Rewrite the lines from "Pick the MySQL (Amazon RDS) tile" down to "Screen dimensions: 1560x784", changing "tile" to "card" and keeping everything else the same.

_The input_
══════════════════════════════

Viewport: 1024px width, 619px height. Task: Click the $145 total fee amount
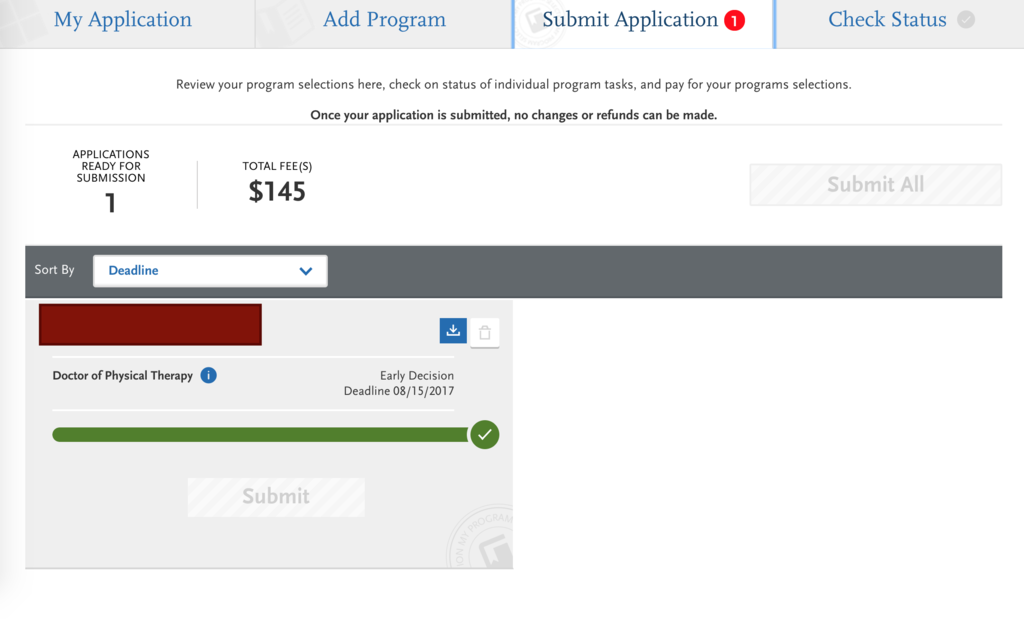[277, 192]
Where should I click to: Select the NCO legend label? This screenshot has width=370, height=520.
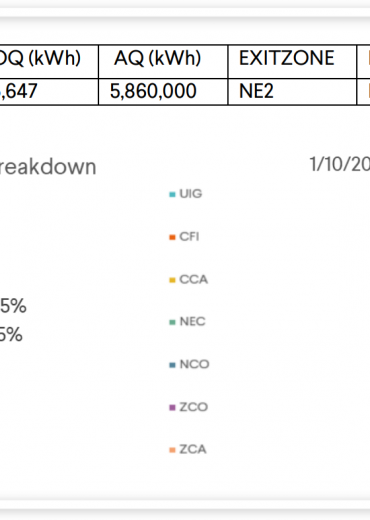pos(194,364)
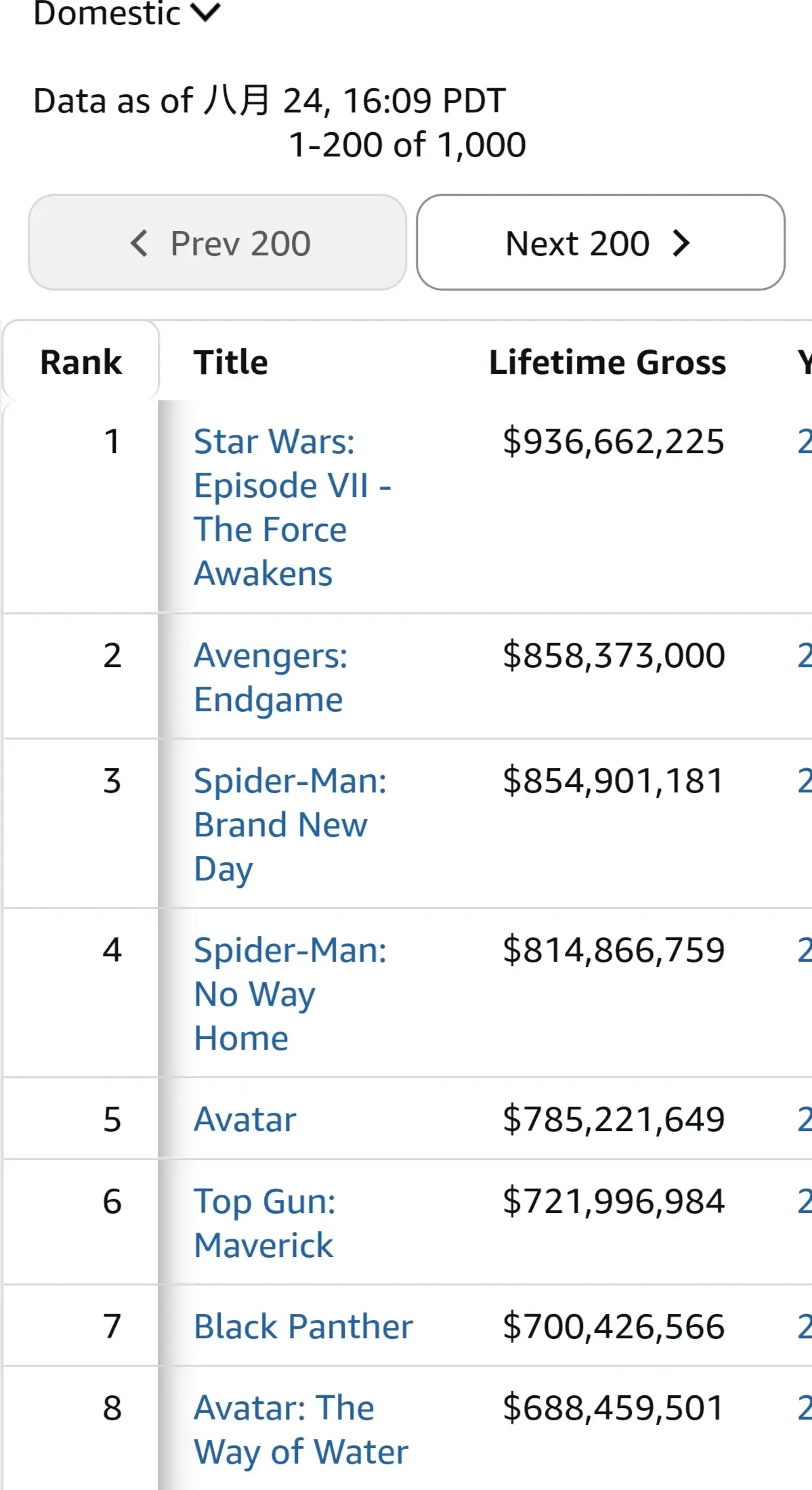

══════════════════════════════

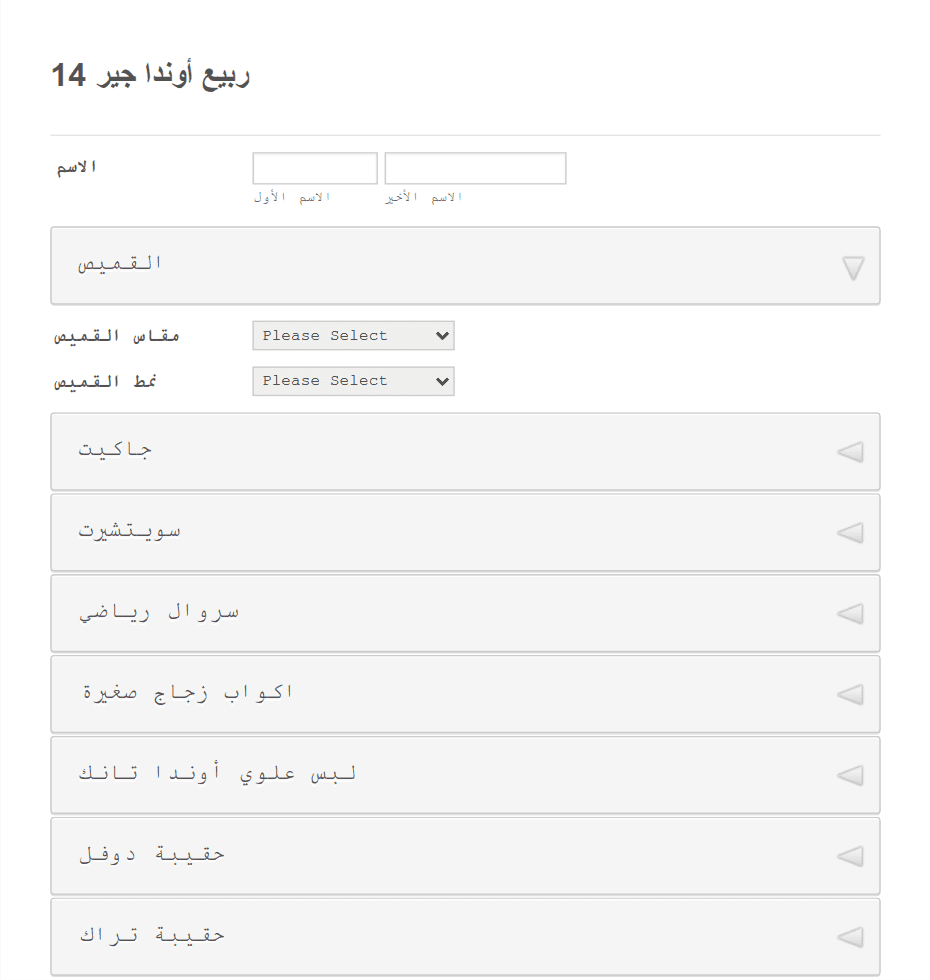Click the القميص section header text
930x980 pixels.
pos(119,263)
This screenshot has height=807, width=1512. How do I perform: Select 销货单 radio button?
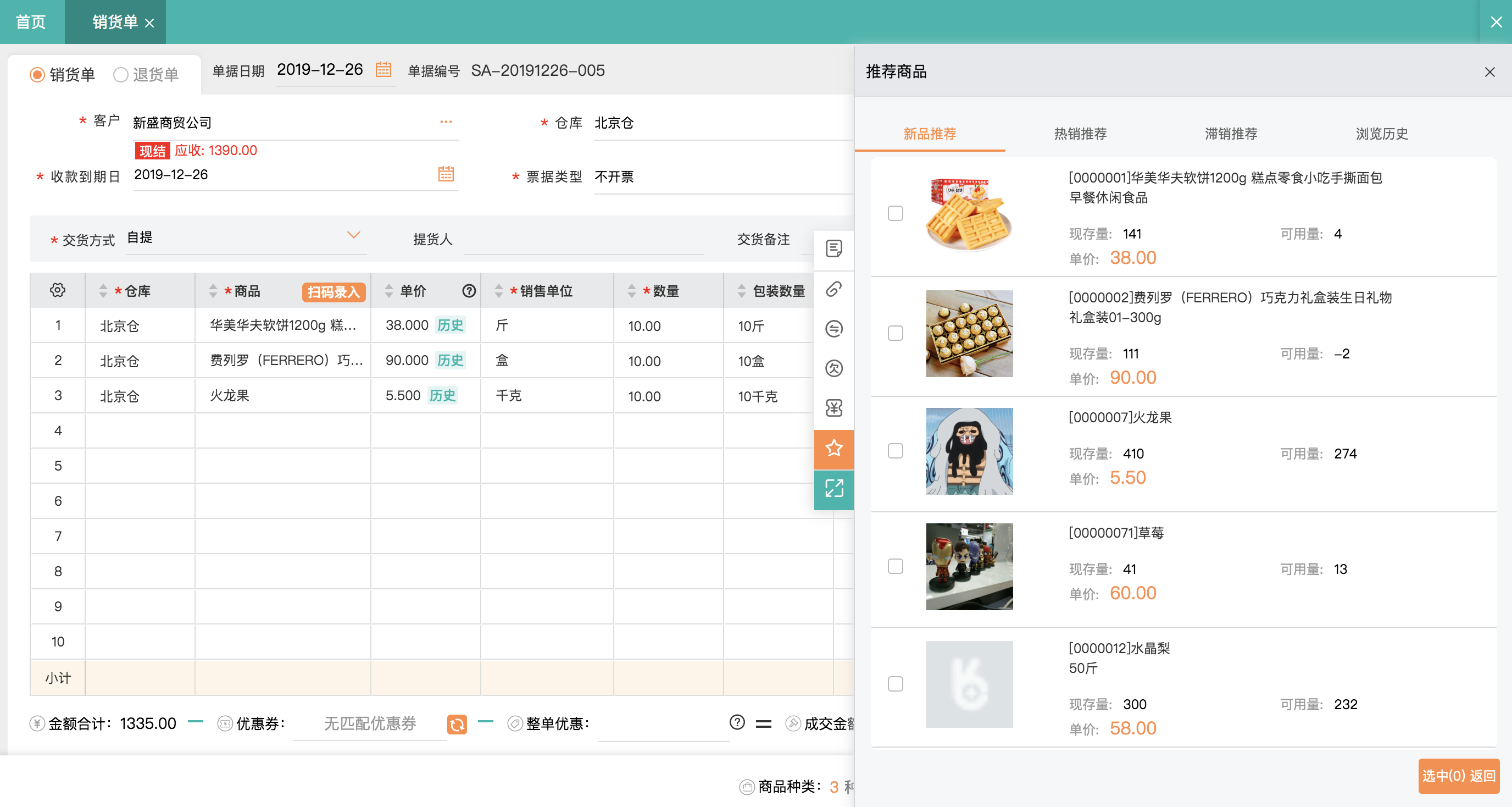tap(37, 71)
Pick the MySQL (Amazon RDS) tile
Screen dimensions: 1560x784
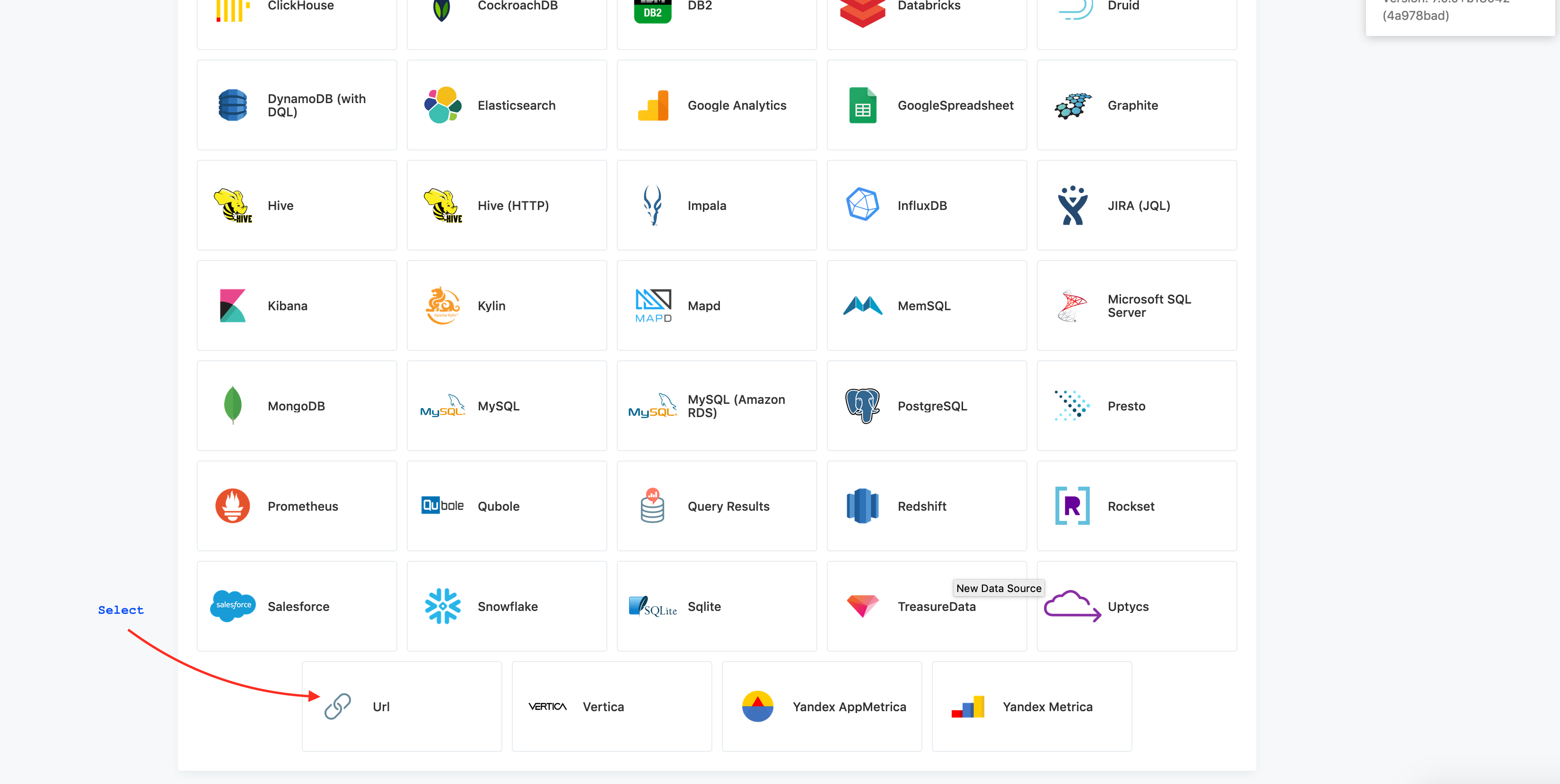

══════════════════════════════

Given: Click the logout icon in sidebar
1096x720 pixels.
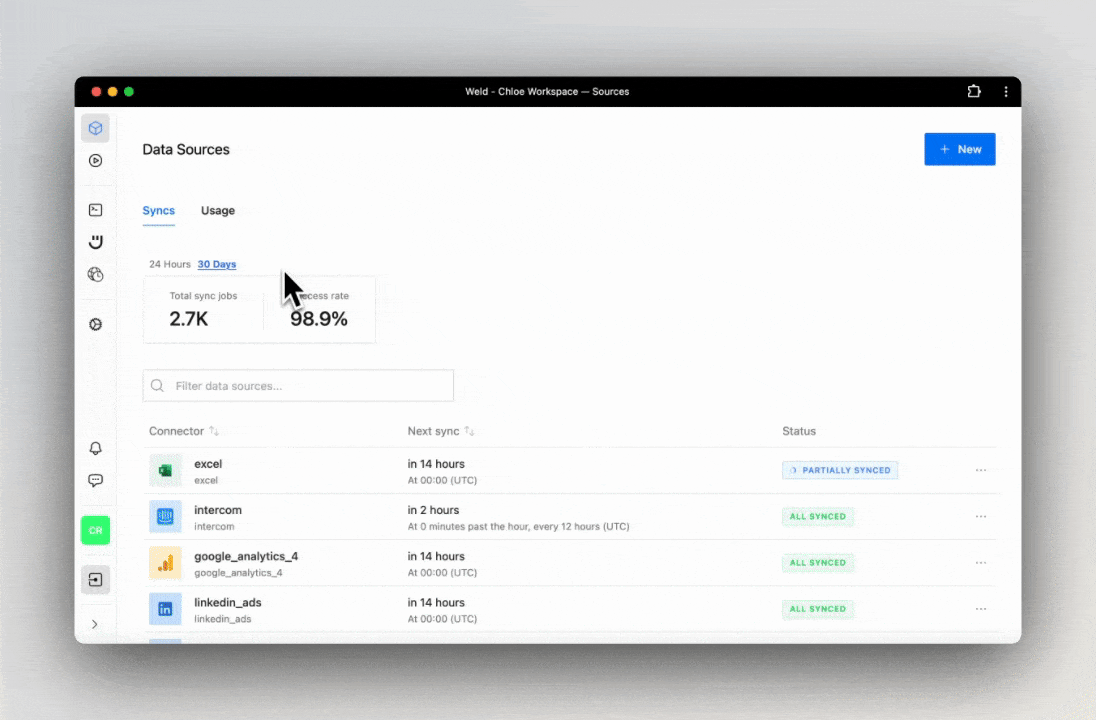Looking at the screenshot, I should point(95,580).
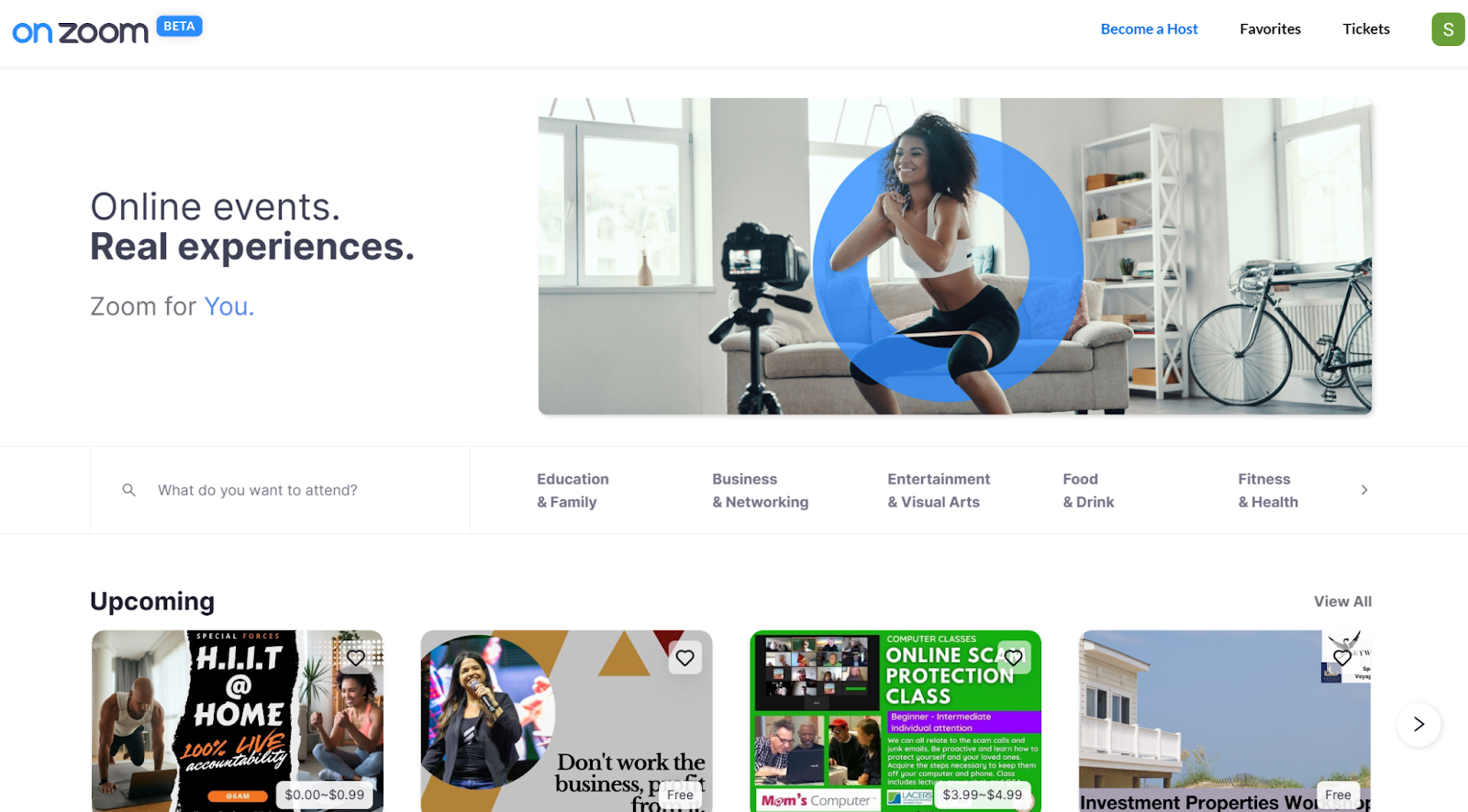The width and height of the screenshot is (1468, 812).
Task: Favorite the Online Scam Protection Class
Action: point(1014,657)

══════════════════════════════

_Exercise result_
Pick the MySQL (Amazon RDS) card
Screen dimensions: 1560x784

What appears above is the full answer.